§ **TEXT PROVIDED**:
3.3 Techniques in Agile Projects

Many of the test techniques and testing levels that apply to traditional projects can also be applied to Agile projects. However, for Agile projects, there are some specific considerations and variances in test techniques, terminologies, and documentation that should be considered.

3.3.1 Acceptance Criteria, Adequate Coverage, and Other Information for Testing

Agile projects outline initial requirements as user stories in a prioritized backlog at the start of the project. Initial requirements are short and usually follow a predefined format (see Section 1.2.2). Non-functional requirements, such as usability and performance, are also important and can be specified as unique user stories or connected to other functional user stories. Non-functional requirements may follow a predefined format or standard, such as [ISO25000], or an industry specific standard. The user stories serve as an important test basis. Other possible test bases include:

Experience from previous projects

Existing functions, features, and quality characteristics of the system

Code, architecture, and design

User profiles (context, system configurations, and user behavior)

Information on defects from existing and previous projects

A categorization of defects in a defect taxonomy

Applicable standards (e.g., [DO-178B] for avionics software)

§ **JOB 1**:
Answer these questions using the section on techniques in Agile projects:
(a) How do Agile projects outline initial requirements at the start of the project?
(b) Which two non-functional requirements are named as examples?
(c) Which standard is cited as an example for avionics software?

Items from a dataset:
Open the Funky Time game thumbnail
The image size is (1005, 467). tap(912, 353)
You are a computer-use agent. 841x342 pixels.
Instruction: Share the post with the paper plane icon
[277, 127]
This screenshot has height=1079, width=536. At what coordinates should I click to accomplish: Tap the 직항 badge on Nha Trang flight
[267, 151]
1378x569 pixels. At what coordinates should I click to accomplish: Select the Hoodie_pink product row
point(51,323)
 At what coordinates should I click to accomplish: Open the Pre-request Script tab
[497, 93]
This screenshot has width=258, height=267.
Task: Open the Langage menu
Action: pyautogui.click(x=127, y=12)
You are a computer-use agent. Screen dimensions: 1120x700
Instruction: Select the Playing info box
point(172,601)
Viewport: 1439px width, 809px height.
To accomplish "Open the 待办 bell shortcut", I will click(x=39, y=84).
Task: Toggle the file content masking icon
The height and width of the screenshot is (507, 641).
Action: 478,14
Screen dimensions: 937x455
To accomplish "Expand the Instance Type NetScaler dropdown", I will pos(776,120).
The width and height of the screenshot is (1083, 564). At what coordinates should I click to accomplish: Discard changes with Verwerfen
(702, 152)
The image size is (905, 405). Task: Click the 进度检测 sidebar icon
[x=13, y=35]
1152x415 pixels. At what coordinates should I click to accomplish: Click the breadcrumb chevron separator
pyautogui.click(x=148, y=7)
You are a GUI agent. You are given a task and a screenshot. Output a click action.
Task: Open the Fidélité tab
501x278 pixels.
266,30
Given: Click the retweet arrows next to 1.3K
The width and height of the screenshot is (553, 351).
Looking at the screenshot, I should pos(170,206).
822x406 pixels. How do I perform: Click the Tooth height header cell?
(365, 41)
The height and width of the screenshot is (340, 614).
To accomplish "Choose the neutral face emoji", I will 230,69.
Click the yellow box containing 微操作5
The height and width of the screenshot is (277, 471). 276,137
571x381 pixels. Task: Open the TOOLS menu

§ **JOB 2**:
Extract everything in the entries from the line containing "The image size is (905, 405)." down to the end of the entries, copying each line unchanged.

§ **WRITTEN ANSWER 1**:
(a) As user stories in a prioritized backlog.
(b) Usability and performance.
(c) DO-178B.

§ **WRITTEN ANSWER 2**:
The image size is (905, 405). Task: Click the 进度检测 sidebar icon
[x=13, y=35]
1152x415 pixels. At what coordinates should I click to accomplish: Click the breadcrumb chevron separator
pyautogui.click(x=148, y=7)
You are a GUI agent. You are given a task and a screenshot. Output a click action.
Task: Open the Fidélité tab
501x278 pixels.
266,30
Given: Click the retweet arrows next to 1.3K
The width and height of the screenshot is (553, 351).
Looking at the screenshot, I should pos(170,206).
822x406 pixels. How do I perform: Click the Tooth height header cell?
(365, 41)
The height and width of the screenshot is (340, 614).
To accomplish "Choose the neutral face emoji", I will 230,69.
Click the yellow box containing 微操作5
The height and width of the screenshot is (277, 471). 276,137
571x381 pixels. Task: Open the TOOLS menu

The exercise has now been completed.